Spatiotemporally restricted Hippo signalings instruct the fate and maturation of hepatobiliary cells

The Hippo pathway is an evolutionary conserved signaling cascade involved in organ size control and tumorigenesis, but its cellular functions and regulatory mechanisms are not fully understood. Recently, we have defined two independent modules (HPO1 and HPO2) in the Hippo signaling network. Here, by using spatially resolved transcriptomic and imaging analysis of mouse livers with defective Hippo signaling, we show that HPO1 and HPO2 operate in distinct cells at different developmental stages to regulate the fate and maturation of liver parenchymal cells. HPO1 controls the maturation of hepatocytes postnatally, and its perturbation leads to the expansion of immature hepatocytes (imHep).
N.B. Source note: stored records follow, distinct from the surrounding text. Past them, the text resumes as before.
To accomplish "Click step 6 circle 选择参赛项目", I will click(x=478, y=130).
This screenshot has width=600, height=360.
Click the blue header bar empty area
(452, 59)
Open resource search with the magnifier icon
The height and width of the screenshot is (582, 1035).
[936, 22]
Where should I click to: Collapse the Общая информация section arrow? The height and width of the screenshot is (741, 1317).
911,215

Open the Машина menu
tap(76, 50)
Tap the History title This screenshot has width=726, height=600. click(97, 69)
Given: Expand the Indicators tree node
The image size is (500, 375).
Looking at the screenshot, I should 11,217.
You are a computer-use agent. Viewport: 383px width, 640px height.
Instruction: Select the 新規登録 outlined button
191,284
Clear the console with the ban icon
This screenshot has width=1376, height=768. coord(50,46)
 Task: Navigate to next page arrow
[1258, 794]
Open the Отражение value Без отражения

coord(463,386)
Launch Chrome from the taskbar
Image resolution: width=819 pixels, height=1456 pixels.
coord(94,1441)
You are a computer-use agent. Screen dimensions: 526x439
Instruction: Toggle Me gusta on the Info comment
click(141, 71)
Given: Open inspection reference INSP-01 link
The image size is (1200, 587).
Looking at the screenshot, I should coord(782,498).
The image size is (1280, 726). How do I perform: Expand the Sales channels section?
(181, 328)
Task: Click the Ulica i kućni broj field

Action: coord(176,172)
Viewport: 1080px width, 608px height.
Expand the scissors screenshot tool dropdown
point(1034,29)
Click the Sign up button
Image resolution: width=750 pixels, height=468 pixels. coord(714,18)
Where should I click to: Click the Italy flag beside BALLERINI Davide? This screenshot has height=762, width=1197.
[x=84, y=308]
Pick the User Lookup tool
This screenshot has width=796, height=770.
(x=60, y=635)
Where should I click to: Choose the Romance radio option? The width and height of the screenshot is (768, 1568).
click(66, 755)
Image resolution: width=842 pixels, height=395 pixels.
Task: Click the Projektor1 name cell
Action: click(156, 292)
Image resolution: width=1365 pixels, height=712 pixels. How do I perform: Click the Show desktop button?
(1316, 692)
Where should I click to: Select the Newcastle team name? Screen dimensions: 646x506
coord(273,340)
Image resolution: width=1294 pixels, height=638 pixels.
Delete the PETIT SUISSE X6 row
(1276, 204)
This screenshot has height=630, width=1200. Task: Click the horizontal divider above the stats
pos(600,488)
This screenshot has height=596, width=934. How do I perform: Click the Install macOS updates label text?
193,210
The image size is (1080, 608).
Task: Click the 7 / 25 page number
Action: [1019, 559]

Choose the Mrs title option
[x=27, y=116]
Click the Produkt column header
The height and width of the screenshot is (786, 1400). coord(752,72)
HPO2, on the other hand, regulates the maturation of cholangiocytes perinatally, and its ablation results in the accumulation of immature cholangiocytes (imCho2) identical to developing ductal plate cells. Moreover, the inactivation of HPO1 or HPO2 causes the conversion of hepatocytes into immature cholangiocytes (imCho1). These immature cells are also observed in regenerating livers following different damages. In contrast, deletion of Yap/Taz encoding downstream effectors of the Hippo pathway accelerates liver maturation and promotes cell death. These findings suggest that the spatiotemporally restricted Hippo signaling modules act as checkpoints in liver development and may coordinate cell proliferation and maturation to ensure proper liver size and function.